World Magnetic Model introduction
You’ve set yourself up for a challenge and plan for a VOR approach. At the final approach fix, you turn inbound and perfectly center the CDI on the final approach course of 85 degrees. As you get closer to the runway you notice the CDI drifting. As you are trying to get back on course you notice that you need to fly 87 degrees magnetic to keep the CDI centered. An already challenging approach is getting more complicated.
This scenario is all too common in most simulators. The problems are caused by outdated magnetic variation data. In short, magnetic variation is the difference between where the true north pole is and where your magnetic compass says it is. Traditionally, simulators like Prepar3d contain maps that provide this information. However, magnetic variation changes each year and the maps are often old. While you fly your updated charts during the approach, the simulator is applying old outdated information and leading you off course. Solutions are to regularly update the magnetic variation data, but the updated packages are still static low precision snapshots that become outdated.

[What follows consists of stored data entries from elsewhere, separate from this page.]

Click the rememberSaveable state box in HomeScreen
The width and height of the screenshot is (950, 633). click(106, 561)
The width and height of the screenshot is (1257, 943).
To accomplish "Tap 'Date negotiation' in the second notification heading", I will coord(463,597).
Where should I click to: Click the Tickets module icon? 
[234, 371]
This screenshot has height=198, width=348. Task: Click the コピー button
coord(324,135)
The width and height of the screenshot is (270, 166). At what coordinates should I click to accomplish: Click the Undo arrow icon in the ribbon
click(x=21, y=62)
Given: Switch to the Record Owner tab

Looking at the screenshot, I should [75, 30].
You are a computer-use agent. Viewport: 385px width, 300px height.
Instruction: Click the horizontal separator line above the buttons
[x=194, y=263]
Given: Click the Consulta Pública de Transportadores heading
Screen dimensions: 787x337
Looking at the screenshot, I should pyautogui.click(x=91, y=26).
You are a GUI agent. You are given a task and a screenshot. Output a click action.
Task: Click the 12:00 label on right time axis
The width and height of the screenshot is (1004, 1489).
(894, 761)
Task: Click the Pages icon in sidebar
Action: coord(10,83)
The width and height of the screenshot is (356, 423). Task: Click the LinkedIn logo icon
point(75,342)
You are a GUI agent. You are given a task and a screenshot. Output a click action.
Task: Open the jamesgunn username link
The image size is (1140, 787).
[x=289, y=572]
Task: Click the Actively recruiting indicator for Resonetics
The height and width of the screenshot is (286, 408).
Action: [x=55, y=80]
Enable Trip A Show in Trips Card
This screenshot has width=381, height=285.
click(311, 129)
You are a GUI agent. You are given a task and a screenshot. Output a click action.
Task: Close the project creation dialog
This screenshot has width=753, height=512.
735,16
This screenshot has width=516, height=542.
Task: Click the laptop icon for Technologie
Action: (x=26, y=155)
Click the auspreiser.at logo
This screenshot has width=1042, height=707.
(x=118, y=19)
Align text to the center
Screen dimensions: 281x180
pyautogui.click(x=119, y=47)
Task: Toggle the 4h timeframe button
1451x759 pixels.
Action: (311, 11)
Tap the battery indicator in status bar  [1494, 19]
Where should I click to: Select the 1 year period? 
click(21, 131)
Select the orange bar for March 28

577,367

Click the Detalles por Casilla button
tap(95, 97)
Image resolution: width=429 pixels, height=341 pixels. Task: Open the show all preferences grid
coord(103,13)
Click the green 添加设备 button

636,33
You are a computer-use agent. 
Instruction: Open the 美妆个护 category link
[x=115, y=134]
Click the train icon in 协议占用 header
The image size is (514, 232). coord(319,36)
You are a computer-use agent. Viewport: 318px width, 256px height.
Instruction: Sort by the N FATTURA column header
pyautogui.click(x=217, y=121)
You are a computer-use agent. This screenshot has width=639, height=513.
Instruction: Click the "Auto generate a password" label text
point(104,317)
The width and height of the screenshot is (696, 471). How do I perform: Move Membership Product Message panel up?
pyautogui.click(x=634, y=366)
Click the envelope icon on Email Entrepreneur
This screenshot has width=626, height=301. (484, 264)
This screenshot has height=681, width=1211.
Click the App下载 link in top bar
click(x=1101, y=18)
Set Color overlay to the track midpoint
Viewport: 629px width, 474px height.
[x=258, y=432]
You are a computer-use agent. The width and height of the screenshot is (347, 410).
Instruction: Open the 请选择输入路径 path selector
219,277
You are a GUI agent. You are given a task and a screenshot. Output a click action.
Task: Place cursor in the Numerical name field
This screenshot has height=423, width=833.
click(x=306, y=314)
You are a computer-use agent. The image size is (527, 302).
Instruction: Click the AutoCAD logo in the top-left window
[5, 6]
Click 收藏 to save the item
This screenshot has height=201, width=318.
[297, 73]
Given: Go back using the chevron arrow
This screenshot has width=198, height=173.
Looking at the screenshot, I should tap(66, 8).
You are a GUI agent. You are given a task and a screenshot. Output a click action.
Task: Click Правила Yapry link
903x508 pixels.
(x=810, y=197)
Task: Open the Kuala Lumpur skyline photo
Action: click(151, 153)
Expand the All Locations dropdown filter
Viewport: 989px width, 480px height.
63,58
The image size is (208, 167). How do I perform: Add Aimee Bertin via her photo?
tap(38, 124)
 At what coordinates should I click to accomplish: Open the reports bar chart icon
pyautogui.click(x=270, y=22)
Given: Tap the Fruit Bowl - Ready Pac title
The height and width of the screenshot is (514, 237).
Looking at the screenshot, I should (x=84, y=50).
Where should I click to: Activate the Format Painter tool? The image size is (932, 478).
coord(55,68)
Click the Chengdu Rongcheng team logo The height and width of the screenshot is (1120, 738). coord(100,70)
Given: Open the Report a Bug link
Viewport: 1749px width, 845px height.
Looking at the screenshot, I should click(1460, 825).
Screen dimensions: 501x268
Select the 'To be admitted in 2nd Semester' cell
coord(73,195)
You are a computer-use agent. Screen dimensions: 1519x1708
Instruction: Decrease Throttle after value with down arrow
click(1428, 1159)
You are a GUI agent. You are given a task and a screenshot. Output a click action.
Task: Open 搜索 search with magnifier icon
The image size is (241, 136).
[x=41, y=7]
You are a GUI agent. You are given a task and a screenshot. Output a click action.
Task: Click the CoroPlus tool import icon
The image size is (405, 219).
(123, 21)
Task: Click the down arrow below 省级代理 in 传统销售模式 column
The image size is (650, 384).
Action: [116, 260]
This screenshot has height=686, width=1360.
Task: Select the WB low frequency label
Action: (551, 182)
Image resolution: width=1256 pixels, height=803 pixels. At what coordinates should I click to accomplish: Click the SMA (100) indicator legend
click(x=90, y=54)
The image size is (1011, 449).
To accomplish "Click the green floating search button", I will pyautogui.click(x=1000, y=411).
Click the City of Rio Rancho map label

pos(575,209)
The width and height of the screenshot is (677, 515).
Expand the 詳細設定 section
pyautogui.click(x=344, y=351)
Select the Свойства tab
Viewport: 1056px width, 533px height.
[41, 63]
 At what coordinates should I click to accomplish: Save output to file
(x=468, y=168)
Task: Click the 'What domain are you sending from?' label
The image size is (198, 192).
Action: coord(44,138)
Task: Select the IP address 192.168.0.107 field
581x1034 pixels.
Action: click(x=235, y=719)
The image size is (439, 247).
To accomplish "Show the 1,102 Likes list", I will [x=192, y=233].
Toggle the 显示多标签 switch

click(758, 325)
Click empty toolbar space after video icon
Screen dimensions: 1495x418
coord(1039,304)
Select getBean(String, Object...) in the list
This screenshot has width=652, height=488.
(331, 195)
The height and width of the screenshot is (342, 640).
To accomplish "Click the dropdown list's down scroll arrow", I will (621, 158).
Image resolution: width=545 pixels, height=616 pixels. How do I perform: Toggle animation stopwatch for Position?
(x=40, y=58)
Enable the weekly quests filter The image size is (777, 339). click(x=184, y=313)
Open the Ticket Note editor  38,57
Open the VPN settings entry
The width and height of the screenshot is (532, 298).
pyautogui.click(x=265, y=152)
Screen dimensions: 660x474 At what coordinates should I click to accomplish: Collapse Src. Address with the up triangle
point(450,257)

The solution is the World Magnetic Model. Instead of looking up data, modern Flight Management Systems calculate the currently active variation based on a database of variation and drift rates. This leads to highly accurate data that does not get stale. Starting this year, ProSim based simulators will use this model instead of relying on the underlying simulation platform to provide magnetic variation. This will ensure that your up to date charts can be flown exactly like in real aircraft.